Rename the UserService to AccountService across the entire
codebase. This affects approximately 40 files.

Parallel Research

When the agent needs to gather information from multiple sources, it can spawn subagents to search different parts of the codebase or web simultaneously.

Analyze the performance of our API endpoints. Check the
route handlers, database queries, middleware, and caching
layer for bottlenecks.

Independent Feature Work

For features that have independent components (e.g., frontend and backend, or multiple microservices), subagents can work on each component simultaneously.

Test Suite Updates

After a significant change, the agent can spawn subagents to update different test files in parallel, each in its own worktree to avoid conflicts.

Limitations

  • Subagents cannot spawn their own subagents. Parallelism is limited to one level of nesting.
  • Each subagent has its own context window, so very large tasks may still exceed context limits.
  • Subagents cannot communicate with each other during execution. All coordination goes through the parent agent.
  • Worktree creation and cleanup adds overhead.

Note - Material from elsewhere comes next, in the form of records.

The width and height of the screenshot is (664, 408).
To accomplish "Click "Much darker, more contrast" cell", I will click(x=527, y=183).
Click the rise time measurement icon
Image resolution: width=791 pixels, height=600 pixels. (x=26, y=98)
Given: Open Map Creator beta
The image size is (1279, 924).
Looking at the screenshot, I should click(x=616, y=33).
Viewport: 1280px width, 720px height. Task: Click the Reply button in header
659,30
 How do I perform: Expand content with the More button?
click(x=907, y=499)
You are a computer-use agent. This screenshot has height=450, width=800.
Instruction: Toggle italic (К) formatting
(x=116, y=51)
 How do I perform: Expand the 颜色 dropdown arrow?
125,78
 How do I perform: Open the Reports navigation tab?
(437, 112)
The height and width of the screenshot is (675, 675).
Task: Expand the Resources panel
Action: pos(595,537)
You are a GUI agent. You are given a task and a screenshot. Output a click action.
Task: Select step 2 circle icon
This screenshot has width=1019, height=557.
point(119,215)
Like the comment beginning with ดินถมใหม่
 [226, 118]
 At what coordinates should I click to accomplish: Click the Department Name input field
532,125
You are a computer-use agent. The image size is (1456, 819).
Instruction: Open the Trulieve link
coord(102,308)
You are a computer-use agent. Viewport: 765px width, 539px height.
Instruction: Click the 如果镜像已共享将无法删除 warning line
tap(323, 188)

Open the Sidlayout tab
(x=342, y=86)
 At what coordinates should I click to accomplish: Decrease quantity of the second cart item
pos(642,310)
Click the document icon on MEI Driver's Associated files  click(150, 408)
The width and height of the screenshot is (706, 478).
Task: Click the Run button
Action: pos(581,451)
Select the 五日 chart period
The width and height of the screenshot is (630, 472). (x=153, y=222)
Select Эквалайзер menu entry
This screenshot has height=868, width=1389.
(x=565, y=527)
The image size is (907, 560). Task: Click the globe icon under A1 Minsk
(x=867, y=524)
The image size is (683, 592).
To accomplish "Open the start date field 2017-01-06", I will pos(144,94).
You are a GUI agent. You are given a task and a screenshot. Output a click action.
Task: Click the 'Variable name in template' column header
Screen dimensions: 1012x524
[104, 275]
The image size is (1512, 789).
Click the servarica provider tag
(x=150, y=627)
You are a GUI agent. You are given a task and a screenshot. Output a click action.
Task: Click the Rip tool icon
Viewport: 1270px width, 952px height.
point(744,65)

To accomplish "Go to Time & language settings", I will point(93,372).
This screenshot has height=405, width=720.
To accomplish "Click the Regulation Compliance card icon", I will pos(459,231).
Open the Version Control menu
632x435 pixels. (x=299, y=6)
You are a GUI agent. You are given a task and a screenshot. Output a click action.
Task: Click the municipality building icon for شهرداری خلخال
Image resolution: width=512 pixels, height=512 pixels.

For very small tasks, sequential execution may be faster.
  • Merge conflicts between subagent branches require manual resolution by the parent agent.
  • The total number of concurrent subagents may be limited by system resources.

Tip

Parallel agents work best when the subtasks are truly independent. If tasks have shared state or ordering dependencies, let the parent agent handle them sequentially.